Reproduce the entries below verbatim, starting with the line that contains "The width and height of the screenshot is (554, 404)." and continuing up to and including the line that contains "data-label: 60% is".

#### PROVIDED MATERIAL:

========================================================================

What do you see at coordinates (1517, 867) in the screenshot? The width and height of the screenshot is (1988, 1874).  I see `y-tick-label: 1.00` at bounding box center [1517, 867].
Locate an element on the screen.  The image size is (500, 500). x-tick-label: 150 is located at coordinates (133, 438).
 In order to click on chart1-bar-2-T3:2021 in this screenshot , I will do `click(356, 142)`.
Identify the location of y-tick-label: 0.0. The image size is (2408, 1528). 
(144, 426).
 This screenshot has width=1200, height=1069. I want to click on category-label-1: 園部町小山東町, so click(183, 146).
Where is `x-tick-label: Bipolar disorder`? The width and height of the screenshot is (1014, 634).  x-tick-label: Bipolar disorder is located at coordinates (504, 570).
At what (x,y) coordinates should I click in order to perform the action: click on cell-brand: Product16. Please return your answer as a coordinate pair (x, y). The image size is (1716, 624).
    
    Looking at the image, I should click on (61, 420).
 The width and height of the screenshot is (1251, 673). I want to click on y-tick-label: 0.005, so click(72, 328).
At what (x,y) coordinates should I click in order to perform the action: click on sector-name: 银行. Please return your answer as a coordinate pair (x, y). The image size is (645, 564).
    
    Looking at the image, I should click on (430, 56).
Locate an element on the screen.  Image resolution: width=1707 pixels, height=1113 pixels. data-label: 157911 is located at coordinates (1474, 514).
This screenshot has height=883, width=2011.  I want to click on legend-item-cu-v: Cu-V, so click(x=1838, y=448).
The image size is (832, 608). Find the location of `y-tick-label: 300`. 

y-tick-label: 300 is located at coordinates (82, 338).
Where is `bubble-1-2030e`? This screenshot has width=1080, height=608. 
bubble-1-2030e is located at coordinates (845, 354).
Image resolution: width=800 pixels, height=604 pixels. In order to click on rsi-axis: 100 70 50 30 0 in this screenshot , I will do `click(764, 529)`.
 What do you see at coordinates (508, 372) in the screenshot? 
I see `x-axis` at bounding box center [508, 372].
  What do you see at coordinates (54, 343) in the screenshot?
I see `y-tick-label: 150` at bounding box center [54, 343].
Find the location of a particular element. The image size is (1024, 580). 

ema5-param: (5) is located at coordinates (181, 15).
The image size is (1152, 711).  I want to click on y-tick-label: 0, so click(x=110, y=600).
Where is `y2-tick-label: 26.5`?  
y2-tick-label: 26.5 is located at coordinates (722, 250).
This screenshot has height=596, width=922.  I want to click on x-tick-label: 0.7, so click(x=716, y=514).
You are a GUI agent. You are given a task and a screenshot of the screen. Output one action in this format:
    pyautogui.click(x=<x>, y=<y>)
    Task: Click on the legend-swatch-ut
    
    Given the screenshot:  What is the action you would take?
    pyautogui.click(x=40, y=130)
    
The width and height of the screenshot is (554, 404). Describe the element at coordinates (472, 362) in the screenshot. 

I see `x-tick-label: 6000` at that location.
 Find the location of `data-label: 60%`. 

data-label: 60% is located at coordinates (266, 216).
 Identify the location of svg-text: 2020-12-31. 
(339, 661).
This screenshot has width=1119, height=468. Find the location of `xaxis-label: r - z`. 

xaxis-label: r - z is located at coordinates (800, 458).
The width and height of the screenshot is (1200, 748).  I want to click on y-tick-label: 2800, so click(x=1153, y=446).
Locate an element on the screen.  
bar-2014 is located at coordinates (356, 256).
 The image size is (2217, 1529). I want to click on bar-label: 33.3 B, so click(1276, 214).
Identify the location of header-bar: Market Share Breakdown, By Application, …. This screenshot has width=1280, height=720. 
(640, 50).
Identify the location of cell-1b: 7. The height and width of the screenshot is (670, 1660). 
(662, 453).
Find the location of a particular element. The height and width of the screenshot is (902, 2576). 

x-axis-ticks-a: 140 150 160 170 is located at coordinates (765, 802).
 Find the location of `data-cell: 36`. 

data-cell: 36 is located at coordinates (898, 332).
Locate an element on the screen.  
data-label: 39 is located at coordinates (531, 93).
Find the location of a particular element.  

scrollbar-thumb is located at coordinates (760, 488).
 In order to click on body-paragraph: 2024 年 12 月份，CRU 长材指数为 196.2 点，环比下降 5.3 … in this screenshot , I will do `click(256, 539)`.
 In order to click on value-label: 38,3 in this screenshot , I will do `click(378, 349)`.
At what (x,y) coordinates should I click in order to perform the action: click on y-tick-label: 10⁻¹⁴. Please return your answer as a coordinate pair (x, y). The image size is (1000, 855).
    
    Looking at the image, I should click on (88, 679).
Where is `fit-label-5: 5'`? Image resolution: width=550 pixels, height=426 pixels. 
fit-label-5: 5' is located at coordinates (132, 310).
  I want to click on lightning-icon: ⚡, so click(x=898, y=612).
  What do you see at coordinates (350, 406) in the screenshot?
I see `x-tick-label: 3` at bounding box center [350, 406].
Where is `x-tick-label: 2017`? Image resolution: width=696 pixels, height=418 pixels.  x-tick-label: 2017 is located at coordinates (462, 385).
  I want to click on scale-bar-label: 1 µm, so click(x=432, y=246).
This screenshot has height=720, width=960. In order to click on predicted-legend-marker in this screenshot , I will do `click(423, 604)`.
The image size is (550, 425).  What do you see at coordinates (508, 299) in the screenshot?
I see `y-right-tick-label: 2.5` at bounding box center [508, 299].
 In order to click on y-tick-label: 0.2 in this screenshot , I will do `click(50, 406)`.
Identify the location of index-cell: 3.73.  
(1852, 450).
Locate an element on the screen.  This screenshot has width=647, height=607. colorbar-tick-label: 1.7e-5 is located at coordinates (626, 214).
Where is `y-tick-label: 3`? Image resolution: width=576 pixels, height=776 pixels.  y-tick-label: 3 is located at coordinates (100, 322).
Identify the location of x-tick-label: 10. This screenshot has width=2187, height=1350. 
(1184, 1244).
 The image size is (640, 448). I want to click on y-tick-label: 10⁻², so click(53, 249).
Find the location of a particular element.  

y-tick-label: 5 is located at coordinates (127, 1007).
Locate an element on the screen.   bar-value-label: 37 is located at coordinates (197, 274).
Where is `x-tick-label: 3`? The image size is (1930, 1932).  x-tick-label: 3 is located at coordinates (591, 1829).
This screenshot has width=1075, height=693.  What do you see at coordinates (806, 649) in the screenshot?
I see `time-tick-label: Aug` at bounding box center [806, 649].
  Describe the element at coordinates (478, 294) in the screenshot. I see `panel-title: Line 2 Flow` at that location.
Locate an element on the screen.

========================================================================

#### ANSWER FOR THIS EXERCISE:
The width and height of the screenshot is (554, 404). Describe the element at coordinates (472, 362) in the screenshot. 

I see `x-tick-label: 6000` at that location.
 Find the location of `data-label: 60%`. 

data-label: 60% is located at coordinates (266, 216).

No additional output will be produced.